### Activity
Starting with the line that contains "Where should I click to: Go" and stopping after the line that contains "Screen dimensions: 710x381", return each line below exactly as written, with no others.

### The data
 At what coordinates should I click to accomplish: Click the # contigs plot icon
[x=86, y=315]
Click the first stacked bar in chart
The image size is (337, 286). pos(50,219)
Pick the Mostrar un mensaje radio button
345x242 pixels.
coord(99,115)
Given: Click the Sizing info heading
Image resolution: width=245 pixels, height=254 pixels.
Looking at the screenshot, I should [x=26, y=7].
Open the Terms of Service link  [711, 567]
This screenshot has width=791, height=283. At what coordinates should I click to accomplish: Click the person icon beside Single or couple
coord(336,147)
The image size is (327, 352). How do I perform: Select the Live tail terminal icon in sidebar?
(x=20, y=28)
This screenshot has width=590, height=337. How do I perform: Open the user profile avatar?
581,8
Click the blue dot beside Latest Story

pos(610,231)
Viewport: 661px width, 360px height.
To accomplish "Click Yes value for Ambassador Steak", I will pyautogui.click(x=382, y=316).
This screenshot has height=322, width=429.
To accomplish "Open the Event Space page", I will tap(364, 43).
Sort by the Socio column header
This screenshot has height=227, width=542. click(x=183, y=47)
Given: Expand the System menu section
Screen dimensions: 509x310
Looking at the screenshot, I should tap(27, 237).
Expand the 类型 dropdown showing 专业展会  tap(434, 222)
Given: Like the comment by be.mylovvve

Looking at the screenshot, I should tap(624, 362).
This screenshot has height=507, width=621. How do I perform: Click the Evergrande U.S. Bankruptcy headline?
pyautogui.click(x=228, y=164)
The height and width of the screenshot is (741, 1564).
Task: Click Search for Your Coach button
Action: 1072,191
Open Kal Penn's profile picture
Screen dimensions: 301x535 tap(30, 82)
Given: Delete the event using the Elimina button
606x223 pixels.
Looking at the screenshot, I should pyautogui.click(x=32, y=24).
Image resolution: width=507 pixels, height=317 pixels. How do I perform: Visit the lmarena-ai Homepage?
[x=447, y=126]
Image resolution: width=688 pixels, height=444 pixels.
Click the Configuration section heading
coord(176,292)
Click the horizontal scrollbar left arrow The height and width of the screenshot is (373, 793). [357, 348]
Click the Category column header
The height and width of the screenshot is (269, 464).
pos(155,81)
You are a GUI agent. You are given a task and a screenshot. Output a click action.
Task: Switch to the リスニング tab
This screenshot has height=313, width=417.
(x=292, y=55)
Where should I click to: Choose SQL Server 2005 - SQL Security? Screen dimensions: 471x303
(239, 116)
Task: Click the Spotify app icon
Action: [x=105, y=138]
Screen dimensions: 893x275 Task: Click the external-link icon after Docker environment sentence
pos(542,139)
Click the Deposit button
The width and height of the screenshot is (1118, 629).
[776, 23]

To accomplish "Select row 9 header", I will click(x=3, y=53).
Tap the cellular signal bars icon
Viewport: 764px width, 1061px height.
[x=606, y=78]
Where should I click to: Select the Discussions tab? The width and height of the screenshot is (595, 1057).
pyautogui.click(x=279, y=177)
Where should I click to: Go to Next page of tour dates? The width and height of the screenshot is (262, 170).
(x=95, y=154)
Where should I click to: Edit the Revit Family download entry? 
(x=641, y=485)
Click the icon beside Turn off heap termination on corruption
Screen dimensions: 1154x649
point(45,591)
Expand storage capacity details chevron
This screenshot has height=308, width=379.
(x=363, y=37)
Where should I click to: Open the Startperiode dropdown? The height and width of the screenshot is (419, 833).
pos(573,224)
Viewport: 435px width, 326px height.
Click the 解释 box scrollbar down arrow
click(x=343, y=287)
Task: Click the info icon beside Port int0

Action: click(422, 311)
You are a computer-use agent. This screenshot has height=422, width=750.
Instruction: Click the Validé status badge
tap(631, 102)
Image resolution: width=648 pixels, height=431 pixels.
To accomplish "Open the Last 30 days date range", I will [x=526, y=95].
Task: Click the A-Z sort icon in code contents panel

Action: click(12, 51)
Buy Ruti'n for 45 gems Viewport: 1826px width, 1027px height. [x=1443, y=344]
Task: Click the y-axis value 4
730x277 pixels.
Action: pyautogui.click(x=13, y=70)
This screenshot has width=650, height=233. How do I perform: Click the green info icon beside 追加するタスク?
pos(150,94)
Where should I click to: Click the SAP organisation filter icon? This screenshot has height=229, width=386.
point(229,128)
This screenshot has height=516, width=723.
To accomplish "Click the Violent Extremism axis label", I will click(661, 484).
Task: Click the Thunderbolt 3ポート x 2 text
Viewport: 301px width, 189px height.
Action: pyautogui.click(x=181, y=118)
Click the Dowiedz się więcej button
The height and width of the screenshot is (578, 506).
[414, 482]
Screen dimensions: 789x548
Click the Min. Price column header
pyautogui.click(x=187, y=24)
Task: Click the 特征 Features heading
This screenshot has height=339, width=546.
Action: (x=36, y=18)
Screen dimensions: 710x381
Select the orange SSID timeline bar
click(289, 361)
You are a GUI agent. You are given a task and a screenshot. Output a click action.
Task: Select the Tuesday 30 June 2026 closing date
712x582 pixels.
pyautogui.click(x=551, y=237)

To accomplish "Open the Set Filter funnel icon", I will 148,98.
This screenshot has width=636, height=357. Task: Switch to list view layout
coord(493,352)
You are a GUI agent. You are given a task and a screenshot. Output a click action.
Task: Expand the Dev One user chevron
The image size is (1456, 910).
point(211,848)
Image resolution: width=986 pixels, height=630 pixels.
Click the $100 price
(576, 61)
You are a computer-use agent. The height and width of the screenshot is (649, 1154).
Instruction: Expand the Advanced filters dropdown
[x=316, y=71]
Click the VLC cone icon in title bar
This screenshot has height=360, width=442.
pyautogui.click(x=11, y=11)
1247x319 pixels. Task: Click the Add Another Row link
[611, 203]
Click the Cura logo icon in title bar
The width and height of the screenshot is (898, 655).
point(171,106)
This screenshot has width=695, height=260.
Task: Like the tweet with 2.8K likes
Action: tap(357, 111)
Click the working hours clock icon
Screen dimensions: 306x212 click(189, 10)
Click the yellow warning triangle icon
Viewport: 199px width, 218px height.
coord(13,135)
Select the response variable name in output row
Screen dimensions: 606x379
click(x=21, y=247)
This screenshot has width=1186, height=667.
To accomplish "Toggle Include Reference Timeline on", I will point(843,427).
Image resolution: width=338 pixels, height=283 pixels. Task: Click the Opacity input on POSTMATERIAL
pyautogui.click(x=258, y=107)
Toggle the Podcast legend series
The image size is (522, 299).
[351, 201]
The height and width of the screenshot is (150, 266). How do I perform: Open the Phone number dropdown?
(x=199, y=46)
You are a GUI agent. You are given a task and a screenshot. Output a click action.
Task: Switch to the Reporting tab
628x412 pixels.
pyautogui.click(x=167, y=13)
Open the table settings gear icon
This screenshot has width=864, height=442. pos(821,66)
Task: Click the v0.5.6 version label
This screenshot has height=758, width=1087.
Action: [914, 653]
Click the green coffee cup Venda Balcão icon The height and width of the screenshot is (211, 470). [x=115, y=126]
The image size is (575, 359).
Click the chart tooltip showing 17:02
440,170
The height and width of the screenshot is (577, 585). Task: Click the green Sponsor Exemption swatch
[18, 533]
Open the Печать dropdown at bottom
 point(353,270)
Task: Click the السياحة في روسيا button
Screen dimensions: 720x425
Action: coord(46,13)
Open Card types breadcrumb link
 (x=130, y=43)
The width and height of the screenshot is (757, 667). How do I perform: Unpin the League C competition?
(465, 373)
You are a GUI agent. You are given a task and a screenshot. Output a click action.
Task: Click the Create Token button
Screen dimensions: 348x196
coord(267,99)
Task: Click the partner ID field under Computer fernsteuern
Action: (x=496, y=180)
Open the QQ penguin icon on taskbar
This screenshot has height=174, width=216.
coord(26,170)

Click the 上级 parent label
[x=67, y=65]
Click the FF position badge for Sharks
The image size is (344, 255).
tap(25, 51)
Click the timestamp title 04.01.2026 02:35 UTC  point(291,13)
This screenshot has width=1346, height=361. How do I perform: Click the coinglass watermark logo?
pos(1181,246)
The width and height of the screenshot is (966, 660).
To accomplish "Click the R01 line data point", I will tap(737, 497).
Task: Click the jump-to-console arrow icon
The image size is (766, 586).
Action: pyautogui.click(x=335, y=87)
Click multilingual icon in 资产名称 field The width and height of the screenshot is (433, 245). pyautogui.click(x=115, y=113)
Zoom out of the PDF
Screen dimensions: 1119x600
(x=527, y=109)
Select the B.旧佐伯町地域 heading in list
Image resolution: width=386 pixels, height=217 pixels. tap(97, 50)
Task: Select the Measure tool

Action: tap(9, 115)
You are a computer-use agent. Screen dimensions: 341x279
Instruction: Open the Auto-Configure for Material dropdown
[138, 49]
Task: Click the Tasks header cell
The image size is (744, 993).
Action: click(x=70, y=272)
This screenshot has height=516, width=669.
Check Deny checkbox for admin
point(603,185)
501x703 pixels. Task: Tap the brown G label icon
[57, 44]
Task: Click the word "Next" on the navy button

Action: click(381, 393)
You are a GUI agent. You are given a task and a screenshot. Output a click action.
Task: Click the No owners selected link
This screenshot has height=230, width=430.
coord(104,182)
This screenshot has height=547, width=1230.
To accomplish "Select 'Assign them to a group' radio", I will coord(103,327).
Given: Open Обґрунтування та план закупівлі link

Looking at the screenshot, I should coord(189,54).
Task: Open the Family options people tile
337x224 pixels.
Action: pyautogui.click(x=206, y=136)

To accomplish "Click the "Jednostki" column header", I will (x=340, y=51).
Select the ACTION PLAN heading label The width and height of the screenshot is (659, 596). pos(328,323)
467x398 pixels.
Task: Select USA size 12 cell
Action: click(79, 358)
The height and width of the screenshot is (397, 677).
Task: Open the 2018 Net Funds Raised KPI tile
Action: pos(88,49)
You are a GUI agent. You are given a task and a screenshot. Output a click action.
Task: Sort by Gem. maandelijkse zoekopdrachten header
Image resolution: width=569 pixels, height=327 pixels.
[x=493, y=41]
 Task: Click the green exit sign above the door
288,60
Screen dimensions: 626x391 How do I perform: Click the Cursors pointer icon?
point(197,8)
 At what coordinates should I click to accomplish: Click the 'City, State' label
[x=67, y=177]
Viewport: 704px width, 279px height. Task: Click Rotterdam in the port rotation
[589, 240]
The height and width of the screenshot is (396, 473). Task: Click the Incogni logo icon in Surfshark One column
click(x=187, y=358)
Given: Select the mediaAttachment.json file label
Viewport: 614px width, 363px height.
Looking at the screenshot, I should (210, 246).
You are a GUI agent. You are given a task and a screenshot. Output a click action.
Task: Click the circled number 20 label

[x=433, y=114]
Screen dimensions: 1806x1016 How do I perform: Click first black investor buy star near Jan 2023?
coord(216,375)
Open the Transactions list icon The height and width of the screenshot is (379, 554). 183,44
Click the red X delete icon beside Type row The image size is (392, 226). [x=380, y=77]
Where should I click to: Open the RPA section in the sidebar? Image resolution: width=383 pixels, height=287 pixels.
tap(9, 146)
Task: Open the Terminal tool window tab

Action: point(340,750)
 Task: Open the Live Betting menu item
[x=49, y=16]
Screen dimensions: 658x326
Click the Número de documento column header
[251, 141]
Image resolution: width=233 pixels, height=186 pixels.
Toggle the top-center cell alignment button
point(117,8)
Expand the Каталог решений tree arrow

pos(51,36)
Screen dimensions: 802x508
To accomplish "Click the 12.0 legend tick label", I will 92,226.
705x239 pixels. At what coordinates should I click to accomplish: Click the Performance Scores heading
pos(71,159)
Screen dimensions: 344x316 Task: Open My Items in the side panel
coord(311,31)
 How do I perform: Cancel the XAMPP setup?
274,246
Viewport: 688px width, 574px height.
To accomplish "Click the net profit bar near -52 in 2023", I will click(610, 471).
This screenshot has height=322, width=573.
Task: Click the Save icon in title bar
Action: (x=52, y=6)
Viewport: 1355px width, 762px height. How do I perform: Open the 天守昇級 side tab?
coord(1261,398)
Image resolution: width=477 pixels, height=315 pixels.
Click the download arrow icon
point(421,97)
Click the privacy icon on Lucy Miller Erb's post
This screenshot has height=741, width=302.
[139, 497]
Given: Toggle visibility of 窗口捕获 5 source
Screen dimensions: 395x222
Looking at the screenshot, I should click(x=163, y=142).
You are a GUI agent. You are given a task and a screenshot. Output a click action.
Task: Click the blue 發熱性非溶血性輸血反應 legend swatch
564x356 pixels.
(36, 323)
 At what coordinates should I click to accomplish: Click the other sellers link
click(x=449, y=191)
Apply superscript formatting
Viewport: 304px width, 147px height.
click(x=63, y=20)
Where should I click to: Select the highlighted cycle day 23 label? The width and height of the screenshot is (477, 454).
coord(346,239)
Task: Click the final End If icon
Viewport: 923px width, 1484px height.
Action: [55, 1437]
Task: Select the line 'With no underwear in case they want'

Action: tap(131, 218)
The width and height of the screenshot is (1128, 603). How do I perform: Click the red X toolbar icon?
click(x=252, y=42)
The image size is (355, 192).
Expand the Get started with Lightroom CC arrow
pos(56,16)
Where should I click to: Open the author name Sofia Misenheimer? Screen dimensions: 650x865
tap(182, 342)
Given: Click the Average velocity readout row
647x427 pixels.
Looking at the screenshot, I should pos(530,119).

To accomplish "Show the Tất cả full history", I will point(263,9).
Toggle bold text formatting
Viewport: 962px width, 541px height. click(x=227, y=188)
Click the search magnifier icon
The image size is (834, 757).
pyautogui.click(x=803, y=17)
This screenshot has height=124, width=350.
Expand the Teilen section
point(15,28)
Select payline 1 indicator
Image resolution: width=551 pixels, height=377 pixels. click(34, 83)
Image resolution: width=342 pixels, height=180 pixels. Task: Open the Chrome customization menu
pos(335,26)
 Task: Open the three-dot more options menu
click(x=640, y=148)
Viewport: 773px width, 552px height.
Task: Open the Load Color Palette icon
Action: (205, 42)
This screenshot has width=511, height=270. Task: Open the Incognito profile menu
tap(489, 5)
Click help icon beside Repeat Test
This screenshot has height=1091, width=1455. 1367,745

### Completed exercise
Where should I click to: Go to Next page of tour dates? The width and height of the screenshot is (262, 170).
(x=95, y=154)
Where should I click to: Edit the Revit Family download entry? 
(x=641, y=485)
Click the icon beside Turn off heap termination on corruption
Screen dimensions: 1154x649
point(45,591)
Expand storage capacity details chevron
This screenshot has height=308, width=379.
(x=363, y=37)
Where should I click to: Open the Startperiode dropdown? The height and width of the screenshot is (419, 833).
pos(573,224)
Viewport: 435px width, 326px height.
Click the 解释 box scrollbar down arrow
click(x=343, y=287)
Task: Click the info icon beside Port int0

Action: click(422, 311)
You are a computer-use agent. This screenshot has height=422, width=750.
Instruction: Click the Validé status badge
tap(631, 102)
Image resolution: width=648 pixels, height=431 pixels.
To accomplish "Open the Last 30 days date range", I will [x=526, y=95].
Task: Click the A-Z sort icon in code contents panel

Action: click(12, 51)
Buy Ruti'n for 45 gems Viewport: 1826px width, 1027px height. [x=1443, y=344]
Task: Click the y-axis value 4
730x277 pixels.
Action: pyautogui.click(x=13, y=70)
This screenshot has width=650, height=233. How do I perform: Click the green info icon beside 追加するタスク?
pos(150,94)
Where should I click to: Click the SAP organisation filter icon? This screenshot has height=229, width=386.
point(229,128)
This screenshot has height=516, width=723.
To accomplish "Click the Violent Extremism axis label", I will click(661, 484).
Task: Click the Thunderbolt 3ポート x 2 text
Viewport: 301px width, 189px height.
Action: pyautogui.click(x=181, y=118)
Click the Dowiedz się więcej button
The height and width of the screenshot is (578, 506).
[414, 482]
Screen dimensions: 789x548
Click the Min. Price column header
pyautogui.click(x=187, y=24)
Task: Click the 特征 Features heading
This screenshot has height=339, width=546.
Action: (x=36, y=18)
Screen dimensions: 710x381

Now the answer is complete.